As with most injuries, oncimagese you have completely healed, from a Jones fracture, physical therapy (PT) can begin. You may look at your foot and realize that it is still swollen. You may look down at your leg one day and notice that it appears to be smaller than the unaffected side. These conditions are both normal after treatment of a Jones fracture. But, this is where your PT journey begins.

The main focus of PT after a Jones fracture is to improve these effects of being immobilized, atrophy and swelling. Also, initial rehabilitation will help improve walking function. Wolff’s law states that bone heals and grows in response to the stress and strain that is placed upon it. PT also helps ensure that the proper stresses are placed on the healing bone.

After having an initial evaluation, having impairments measured, PT will begin with range of motion (ROM) exercises. ROM is the amount of mobility around a specific joint. Being immobilized after a Jones fracture can lead to a lack of mobility, muscles in the ankle foot, and toes cane become tight. This is why ROM is important to initiate as soon as possible, to increase flexibility and the overall function of the foot.
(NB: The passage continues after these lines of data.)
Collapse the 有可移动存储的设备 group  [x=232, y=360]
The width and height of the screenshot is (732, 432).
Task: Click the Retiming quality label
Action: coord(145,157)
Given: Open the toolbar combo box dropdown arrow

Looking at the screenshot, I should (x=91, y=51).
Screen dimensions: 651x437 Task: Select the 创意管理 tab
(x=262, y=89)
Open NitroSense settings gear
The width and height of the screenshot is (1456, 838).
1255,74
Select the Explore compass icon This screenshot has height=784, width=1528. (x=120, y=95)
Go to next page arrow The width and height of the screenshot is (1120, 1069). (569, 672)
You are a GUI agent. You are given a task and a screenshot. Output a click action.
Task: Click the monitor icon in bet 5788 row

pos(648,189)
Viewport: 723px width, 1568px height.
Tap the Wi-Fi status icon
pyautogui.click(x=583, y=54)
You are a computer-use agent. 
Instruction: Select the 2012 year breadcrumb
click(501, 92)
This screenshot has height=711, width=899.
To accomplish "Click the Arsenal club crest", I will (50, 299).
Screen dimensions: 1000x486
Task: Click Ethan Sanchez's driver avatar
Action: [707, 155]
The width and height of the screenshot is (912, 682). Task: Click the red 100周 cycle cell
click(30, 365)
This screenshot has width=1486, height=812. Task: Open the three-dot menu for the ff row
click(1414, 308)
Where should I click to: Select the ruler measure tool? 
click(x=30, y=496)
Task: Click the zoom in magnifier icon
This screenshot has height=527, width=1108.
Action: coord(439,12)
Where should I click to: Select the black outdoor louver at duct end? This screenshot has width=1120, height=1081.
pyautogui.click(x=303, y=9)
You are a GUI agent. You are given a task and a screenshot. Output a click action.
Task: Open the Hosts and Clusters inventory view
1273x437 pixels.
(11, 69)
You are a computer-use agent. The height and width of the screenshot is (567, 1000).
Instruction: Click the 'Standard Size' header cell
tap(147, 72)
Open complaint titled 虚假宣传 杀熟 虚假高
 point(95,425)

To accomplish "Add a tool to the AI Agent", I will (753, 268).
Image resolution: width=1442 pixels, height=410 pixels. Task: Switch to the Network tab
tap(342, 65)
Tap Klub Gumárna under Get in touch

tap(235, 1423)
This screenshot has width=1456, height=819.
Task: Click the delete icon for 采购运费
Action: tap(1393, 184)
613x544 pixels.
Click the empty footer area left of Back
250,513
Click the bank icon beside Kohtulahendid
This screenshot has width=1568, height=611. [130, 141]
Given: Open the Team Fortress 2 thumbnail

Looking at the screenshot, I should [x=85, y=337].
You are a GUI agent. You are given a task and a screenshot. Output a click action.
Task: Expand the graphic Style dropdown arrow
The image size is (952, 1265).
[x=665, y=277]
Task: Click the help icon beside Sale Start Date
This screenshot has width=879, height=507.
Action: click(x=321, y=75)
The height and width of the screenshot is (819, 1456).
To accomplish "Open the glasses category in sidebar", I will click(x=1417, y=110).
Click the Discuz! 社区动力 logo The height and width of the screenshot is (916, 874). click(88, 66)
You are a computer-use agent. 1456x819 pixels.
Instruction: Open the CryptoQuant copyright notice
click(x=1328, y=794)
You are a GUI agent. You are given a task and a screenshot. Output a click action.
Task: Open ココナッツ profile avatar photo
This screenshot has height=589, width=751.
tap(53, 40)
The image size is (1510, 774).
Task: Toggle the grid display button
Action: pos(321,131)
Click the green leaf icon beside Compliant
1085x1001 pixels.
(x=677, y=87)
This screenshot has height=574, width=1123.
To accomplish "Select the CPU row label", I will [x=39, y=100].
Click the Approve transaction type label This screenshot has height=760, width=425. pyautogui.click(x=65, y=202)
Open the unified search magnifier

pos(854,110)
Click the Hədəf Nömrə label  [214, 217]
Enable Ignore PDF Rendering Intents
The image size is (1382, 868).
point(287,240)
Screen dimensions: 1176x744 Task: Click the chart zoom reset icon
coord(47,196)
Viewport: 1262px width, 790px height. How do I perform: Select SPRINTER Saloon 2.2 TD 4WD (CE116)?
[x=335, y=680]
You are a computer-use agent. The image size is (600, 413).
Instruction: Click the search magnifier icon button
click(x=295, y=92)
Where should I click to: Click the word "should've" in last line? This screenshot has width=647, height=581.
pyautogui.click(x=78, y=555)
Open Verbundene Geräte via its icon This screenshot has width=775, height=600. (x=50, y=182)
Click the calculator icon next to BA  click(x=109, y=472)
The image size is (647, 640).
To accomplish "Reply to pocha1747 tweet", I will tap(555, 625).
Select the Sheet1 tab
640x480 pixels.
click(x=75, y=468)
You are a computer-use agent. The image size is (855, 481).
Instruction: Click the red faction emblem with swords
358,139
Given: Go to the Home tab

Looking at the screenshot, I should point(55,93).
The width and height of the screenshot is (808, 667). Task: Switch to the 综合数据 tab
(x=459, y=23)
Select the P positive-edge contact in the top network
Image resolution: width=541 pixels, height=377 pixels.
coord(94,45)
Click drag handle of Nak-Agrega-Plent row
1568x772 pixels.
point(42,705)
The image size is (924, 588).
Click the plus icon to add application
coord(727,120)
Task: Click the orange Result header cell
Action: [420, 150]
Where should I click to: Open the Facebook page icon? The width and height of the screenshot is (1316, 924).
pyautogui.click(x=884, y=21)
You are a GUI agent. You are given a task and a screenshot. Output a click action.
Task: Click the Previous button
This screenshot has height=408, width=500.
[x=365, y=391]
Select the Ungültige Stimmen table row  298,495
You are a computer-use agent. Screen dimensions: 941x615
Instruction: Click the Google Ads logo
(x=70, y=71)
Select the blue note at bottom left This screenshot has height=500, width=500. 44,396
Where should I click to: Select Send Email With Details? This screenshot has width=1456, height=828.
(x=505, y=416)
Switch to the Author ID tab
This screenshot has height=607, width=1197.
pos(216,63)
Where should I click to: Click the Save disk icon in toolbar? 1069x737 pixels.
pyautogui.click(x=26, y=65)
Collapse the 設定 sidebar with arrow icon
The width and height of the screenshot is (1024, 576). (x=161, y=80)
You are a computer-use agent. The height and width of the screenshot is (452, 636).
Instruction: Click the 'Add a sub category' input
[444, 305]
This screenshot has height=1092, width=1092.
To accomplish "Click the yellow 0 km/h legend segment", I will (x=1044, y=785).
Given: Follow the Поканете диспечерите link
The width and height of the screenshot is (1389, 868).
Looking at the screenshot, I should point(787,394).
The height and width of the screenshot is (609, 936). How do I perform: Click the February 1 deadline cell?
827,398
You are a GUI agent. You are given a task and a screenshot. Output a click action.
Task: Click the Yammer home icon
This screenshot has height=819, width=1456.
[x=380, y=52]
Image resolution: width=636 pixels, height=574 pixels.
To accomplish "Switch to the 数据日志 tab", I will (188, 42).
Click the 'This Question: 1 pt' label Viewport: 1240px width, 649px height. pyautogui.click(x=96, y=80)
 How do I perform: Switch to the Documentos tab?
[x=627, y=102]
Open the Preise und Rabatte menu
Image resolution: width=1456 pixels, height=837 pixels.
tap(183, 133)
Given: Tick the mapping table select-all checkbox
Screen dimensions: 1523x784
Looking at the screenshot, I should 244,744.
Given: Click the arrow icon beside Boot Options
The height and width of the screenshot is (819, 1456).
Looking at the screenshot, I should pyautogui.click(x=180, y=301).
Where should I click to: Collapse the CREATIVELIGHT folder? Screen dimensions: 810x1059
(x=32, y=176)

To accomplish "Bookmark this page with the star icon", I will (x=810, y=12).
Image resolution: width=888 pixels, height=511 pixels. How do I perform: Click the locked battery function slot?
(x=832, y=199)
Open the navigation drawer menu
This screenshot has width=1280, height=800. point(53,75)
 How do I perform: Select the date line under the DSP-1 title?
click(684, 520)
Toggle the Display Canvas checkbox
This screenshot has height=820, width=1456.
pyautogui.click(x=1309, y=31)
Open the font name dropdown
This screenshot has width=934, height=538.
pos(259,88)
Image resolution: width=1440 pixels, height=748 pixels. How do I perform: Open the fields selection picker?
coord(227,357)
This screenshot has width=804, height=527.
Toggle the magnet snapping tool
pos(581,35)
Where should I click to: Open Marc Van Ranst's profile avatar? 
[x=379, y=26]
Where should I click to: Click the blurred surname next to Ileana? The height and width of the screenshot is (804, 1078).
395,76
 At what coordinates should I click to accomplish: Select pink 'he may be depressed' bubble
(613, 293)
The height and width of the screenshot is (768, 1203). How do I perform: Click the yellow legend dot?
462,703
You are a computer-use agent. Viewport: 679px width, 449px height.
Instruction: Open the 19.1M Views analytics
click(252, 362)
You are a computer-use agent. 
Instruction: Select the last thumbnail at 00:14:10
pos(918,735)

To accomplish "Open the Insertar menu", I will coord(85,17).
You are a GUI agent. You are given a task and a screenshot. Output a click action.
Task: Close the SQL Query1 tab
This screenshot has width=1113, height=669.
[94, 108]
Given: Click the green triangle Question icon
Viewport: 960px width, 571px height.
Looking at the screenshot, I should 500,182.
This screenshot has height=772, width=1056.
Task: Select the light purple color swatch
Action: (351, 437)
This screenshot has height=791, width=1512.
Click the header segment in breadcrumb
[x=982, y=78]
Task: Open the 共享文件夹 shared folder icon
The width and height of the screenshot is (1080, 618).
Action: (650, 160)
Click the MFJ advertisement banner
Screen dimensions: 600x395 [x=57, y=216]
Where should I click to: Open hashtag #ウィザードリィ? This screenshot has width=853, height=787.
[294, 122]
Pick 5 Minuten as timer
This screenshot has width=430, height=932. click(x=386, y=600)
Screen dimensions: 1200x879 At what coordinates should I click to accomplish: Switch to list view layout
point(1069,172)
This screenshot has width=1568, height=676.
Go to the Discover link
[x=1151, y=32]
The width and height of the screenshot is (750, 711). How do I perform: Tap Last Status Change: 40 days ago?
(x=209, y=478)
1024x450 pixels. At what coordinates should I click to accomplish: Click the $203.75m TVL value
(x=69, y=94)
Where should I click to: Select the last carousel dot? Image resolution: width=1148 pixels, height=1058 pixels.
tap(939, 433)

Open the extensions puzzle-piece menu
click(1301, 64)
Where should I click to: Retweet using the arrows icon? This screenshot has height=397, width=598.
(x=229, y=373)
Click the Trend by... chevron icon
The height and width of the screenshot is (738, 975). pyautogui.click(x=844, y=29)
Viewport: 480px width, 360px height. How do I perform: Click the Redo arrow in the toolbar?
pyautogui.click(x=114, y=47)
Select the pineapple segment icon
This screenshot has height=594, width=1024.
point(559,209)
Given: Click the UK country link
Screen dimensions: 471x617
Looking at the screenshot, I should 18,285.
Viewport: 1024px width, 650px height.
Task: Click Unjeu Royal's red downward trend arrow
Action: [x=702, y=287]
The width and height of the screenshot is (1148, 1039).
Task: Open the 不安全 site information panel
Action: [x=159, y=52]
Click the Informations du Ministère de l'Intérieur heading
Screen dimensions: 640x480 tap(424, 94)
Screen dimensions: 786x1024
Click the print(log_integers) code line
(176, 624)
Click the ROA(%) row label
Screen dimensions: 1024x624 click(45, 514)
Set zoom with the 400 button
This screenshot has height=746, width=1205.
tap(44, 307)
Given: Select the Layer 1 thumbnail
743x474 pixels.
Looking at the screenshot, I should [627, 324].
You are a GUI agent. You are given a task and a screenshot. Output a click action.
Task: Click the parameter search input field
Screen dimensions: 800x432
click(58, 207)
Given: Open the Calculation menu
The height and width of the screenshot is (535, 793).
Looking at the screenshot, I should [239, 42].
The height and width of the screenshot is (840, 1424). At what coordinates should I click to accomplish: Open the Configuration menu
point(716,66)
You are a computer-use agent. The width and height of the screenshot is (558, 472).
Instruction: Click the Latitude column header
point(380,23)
To decrease swelling in the foot local modalities, like ice and electrical stimulation (E-stim), will be used during the initial phase of physical therapy. Manual therapies, such as cross friction massage, can be used to break up adhesions, also known as scar tissue, within the foot and ankle.

Pain tends to be the most limiting factor as rehabilitation progresses. Pain can be modified using, again, local modalities, like heat, ice, and E-stim. Pain medication are also used to modify pain but should be limited as you move through the healing phase.

Once you have enhanced the function of your foot (i.e. increased ROM, decreased swelling and pain) you can advance to the strengthening phase of rehabilitation. As mentioned before, with immobilization comes atrophy (weakening and shrinking of the muscles). Strengthening the muscles of the foot and ankle prepare you for more sport specific activity in the later phases of PT; activities like plyometrics (jumping), agility (sprinting and cutting), and sport related movements. Balance is also an important part of the strengthening phase. Proprioception is the awareness of your body in space and time. Balancing exercises strengthens this connection between your mind and muscle. Enhancing proprioceptive function has been known to decrease the chances of reinjury.

Your Jones fracture should be completely healed by at least 3 months, taking less time or more time is dependent on the patient and the functions of their body. Healing time also depends on the severity of the fracture. Do not be discouraged! Rehabilitation will help ensure that you are able to quickly and safely return to your normal level of activity and function after a Jones fracture.